Business success requires tech, but the economy, trade wars make it difficult
- Worldwide spending on information and communication technologies (ICT) is projected to grow 4% annually to total $4.6 trillion by 2022, with business and government spending surpassing consumer spending as mobile device saturation increases, according to an IDC worldwide IT spending guide report.
- Several countries and regions are expected to surpass the global growth rate, with China locking in 5.2% growth and the U.S. and Latin America tying with 4.5% growth. Professional services are forecast as the fastest growing segment at 7%, with "explosive growth" in cloud infrastructure providers contributing to increased overall tech spending.

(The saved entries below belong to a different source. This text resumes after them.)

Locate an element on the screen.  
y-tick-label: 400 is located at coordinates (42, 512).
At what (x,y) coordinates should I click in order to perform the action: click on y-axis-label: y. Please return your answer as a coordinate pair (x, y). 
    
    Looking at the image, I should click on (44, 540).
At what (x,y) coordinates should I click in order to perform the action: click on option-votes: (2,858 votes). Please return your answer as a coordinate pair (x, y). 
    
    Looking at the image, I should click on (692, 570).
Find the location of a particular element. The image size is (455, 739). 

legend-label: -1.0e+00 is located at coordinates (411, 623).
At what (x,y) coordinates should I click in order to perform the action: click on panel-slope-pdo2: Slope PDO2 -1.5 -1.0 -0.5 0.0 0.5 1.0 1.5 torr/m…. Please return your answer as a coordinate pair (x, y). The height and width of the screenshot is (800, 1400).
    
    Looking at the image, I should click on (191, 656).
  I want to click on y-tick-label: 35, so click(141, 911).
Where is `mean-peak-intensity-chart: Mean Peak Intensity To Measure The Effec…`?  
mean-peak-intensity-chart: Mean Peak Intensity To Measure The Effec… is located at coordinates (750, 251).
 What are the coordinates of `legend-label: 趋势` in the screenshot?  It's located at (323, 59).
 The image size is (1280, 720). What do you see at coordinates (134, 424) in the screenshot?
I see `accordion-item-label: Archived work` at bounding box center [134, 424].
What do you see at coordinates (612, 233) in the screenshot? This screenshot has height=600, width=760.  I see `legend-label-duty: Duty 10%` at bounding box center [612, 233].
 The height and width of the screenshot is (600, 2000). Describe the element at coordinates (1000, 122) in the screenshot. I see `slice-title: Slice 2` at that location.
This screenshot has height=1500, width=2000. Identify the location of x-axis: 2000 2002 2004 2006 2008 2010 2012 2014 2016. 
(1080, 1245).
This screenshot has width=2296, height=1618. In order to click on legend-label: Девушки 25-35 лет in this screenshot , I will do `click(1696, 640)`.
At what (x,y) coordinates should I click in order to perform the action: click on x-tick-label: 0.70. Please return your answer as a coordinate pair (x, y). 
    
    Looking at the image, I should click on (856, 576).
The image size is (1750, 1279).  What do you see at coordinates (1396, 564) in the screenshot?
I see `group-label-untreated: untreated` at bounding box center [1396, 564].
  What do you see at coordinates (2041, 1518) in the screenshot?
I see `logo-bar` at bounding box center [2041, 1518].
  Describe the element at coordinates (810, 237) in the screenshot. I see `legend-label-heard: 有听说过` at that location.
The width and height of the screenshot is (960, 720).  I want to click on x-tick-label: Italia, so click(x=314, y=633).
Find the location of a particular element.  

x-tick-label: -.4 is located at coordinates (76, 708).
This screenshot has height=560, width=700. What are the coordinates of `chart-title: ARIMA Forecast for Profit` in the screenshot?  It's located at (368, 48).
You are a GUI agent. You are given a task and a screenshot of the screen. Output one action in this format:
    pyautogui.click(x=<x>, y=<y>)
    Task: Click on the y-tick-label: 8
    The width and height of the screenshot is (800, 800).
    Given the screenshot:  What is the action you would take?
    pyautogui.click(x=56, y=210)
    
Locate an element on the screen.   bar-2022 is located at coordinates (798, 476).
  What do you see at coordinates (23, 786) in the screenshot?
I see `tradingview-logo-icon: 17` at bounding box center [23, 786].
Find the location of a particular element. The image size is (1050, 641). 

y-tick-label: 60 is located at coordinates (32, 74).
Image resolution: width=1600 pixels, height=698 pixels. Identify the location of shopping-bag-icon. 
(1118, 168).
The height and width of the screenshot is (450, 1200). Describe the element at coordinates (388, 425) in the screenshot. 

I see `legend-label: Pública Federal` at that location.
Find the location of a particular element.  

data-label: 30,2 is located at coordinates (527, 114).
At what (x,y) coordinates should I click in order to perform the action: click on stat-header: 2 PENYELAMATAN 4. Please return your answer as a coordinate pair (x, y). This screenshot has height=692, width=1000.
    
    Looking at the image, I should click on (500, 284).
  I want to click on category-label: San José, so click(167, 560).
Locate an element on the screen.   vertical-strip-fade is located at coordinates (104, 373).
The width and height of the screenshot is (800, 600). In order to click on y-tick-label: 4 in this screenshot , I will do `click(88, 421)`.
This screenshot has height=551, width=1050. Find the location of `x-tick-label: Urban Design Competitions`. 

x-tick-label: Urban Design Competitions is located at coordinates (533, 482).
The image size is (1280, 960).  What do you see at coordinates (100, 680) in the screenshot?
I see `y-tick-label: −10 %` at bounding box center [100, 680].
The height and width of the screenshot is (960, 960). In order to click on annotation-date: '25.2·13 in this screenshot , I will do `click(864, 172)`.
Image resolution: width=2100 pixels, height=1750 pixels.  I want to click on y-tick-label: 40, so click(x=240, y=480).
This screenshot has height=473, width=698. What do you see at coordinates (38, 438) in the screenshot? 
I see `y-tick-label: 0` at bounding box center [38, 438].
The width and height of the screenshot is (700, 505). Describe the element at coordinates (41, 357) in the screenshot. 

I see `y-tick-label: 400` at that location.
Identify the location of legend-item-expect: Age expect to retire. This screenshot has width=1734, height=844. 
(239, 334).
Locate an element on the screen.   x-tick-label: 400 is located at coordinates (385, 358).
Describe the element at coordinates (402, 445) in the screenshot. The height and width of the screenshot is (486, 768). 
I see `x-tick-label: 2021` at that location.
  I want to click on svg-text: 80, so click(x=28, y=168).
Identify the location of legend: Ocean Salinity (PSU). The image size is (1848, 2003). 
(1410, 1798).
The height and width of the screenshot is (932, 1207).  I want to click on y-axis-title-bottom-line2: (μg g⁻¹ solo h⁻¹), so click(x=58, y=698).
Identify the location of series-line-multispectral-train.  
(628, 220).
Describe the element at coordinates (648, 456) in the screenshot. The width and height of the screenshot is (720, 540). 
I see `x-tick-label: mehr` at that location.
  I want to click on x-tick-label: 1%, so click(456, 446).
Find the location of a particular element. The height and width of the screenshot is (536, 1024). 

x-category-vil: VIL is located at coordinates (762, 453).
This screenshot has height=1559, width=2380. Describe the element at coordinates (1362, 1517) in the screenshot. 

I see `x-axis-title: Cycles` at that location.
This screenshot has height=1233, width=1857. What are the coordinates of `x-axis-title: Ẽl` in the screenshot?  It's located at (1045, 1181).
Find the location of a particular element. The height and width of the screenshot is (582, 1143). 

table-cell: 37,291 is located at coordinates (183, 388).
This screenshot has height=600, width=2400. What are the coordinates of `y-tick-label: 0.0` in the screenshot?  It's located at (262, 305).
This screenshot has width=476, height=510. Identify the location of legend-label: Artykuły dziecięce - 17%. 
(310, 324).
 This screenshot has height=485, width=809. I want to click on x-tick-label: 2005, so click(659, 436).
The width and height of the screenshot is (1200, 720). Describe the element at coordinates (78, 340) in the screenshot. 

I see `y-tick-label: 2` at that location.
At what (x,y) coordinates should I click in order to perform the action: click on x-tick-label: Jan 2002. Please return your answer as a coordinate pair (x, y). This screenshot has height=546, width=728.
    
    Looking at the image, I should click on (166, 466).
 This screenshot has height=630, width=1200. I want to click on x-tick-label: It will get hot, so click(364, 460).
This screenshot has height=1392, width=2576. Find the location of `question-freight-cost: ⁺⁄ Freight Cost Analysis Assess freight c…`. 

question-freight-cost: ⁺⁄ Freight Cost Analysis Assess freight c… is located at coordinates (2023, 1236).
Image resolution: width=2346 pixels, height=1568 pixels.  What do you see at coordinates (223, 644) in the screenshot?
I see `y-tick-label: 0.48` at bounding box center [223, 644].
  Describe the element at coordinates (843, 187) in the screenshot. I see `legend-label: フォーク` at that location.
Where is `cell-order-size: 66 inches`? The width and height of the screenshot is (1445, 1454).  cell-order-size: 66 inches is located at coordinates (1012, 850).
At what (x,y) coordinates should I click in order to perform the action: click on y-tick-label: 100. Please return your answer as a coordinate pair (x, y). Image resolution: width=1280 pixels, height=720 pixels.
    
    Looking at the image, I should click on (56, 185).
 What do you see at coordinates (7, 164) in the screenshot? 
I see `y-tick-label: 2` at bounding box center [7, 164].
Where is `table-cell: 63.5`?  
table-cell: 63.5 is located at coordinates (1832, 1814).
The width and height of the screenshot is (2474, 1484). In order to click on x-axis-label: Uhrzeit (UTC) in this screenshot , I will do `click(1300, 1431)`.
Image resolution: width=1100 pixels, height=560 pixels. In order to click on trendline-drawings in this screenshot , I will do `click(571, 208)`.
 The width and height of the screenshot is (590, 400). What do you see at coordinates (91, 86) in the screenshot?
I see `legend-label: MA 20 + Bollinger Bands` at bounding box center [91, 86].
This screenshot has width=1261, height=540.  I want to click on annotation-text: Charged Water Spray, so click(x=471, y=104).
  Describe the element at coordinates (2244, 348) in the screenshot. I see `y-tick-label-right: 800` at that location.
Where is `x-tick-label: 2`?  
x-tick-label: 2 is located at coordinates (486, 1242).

- The U.S.-China trade war is creating short-term volatility, sparking challenges and opportunities for technology organizations. Many are dependent on China for revenue and could continue to pivot away from trade relationships with the U.S., but the conflict also creates opportunities to export more to the American market. Across geographies and industries, demand for digital transformation ICT solutions in key areas such as cloud and artificial intelligence is countering the "negative sentiment" around China.
Companies increasingly need to invest in digital transformation, analytics and AI to support growth and competitiveness, though market conditions limit their ability to increase technology budgets, according to IDC.
China has become the elephant in the room of technology discussions.
In advanced fields like AI and quantum computing, the country is pouring funds into research and development, encouraging the high-tech markets China views as crucial to its Made in China 2025 strategy.
A triumvirate of home-grown technology giants are looking to conquer the global market. Trade tensions with the United States have emerged as a dominant theme during the Trump administration, with the crowning point of tension the detention of a prominent technology executive for violation of trade sanctions.
Even if the Chinese market is slowing, it's prominence as a technology center and massive market for goods and services makes it a critical player in the international tech market.
Trade talks between the U.S. and China are ongoing, though the hike in tariff rates from 10% to 25% is looming closer and closer on March 2.
Besides potential decades' worth of resounding impacts, cloud computing could be caught in the crosshairs of the trade war. The third list of tariffs the Trump administration put forward targeted some components of data center and cloud computing hardware, such as motherboards, memory modules and servers.
These tariffs could drive higher costs for businesses and consumers and force providers to reevaluate their supply chains and cost cutting measures.